China's Civilian Army

2021
China's Civilian Army
Title China's Civilian Army PDF eBook
Author Peter Martin
Publisher Oxford University Press
Pages 321
Release 2021
Genre HISTORY
ISBN 0197513700

The founder -- Shadow diplomacy -- War by other means -- Chasing respectability -- Between truth and lies -- Diplomacy in retreat -- Selective integration -- Rethinking capitalism -- The fightback -- Ambition realized -- Overreach.


Pariah in the Desert

2016-08-29
Pariah in the Desert
Title Pariah in the Desert PDF eBook
Author Todd S. Garth
Publisher Bucknell University Press
Pages 255
Release 2016-08-29
Genre Literary Criticism
ISBN 1611487684

This is the first book in English on Horacio Quiroga (Uruguay 1878-Argentina 1937), a canonical author whose works are read by all advanced students of Spanish in the US and many other countries. The study examines Quiroga’s work through the theoretical lens of the heroic—a lens elaborated in part by means of Quiroga’s own disquisitions on the subject—and the complementary phenomenon of the monstrous. This lens serves to elucidate many evidently obscure and self-contradictory aspects of Quiroga’s work and its relation to the context in which he lived. That context included the neo-colonial social and economic milieu of Argentina’s fast-changing, immigrant-charged, increasingly materialistic society; the growing influence of foreign cultural discourses, particularly Hollywood film; the conflict between the genders in a society that embraced modernity but resisted changes in gender roles; the weight of new scientific discourses, especially Darwinian evolution, in social and political thought; and the impact on pedagogical theory and practice of these multiple changing discourses. This study discloses the extraordinary range of Quiroga’s work, which includes erotic romance, science fiction and fantasy, psychological occult, social satire, a great variety of juvenile literature, outdoor adventure and—most familiar to readers in the United States—gothic and naturalist horror. The book concludes that Quiroga’s consistent imperative of the heroic is essential to reconciling these various, evidently incompatible aspects of Quiroga’s poetics, revealing its theoretical and ethical coherence.

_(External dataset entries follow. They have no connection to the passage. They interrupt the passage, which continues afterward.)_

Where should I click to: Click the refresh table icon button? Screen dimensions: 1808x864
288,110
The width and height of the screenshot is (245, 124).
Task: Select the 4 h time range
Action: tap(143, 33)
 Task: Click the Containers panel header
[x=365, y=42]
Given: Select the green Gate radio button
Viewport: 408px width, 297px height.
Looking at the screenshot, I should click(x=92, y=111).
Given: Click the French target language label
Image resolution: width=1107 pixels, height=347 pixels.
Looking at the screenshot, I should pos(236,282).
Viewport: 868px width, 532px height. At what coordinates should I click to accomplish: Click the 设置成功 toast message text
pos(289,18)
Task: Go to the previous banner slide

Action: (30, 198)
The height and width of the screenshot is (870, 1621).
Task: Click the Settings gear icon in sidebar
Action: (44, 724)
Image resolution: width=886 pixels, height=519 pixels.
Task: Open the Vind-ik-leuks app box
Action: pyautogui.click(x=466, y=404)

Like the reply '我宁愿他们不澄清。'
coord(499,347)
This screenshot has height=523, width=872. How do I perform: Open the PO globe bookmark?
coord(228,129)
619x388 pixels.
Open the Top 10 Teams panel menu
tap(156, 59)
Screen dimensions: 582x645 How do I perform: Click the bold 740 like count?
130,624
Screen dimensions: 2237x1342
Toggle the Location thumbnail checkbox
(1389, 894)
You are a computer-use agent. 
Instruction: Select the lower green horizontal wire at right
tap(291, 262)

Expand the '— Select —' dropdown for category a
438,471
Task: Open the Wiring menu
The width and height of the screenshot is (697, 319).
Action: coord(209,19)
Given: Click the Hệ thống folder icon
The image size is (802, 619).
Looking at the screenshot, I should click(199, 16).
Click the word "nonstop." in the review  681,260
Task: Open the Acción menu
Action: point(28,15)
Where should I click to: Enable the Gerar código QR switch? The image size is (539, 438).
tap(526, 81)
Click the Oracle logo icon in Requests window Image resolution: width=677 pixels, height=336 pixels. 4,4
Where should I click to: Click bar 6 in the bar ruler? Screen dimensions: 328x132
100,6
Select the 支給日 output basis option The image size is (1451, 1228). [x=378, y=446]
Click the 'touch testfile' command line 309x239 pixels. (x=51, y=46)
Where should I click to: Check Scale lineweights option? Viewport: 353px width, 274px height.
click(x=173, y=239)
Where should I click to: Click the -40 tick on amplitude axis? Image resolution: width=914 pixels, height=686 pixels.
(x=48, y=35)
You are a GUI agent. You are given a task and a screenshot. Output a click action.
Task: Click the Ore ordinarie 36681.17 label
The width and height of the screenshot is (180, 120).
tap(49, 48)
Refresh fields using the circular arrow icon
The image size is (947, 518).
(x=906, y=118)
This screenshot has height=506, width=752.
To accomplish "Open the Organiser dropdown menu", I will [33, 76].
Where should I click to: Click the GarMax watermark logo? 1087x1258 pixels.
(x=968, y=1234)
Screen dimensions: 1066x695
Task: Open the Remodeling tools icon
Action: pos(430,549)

The Double-Crested Cormorant

2014-04-29
The Double-Crested Cormorant
Title The Double-Crested Cormorant PDF eBook
Author Linda R. Wires
Publisher Yale University Press
Pages 368
Release 2014-04-29
Genre Science
ISBN 0300187114

Explores the roots of the human-cormorant conflict and assesses the federal policies that have been developed to manage the bird's population in the twenty-first century.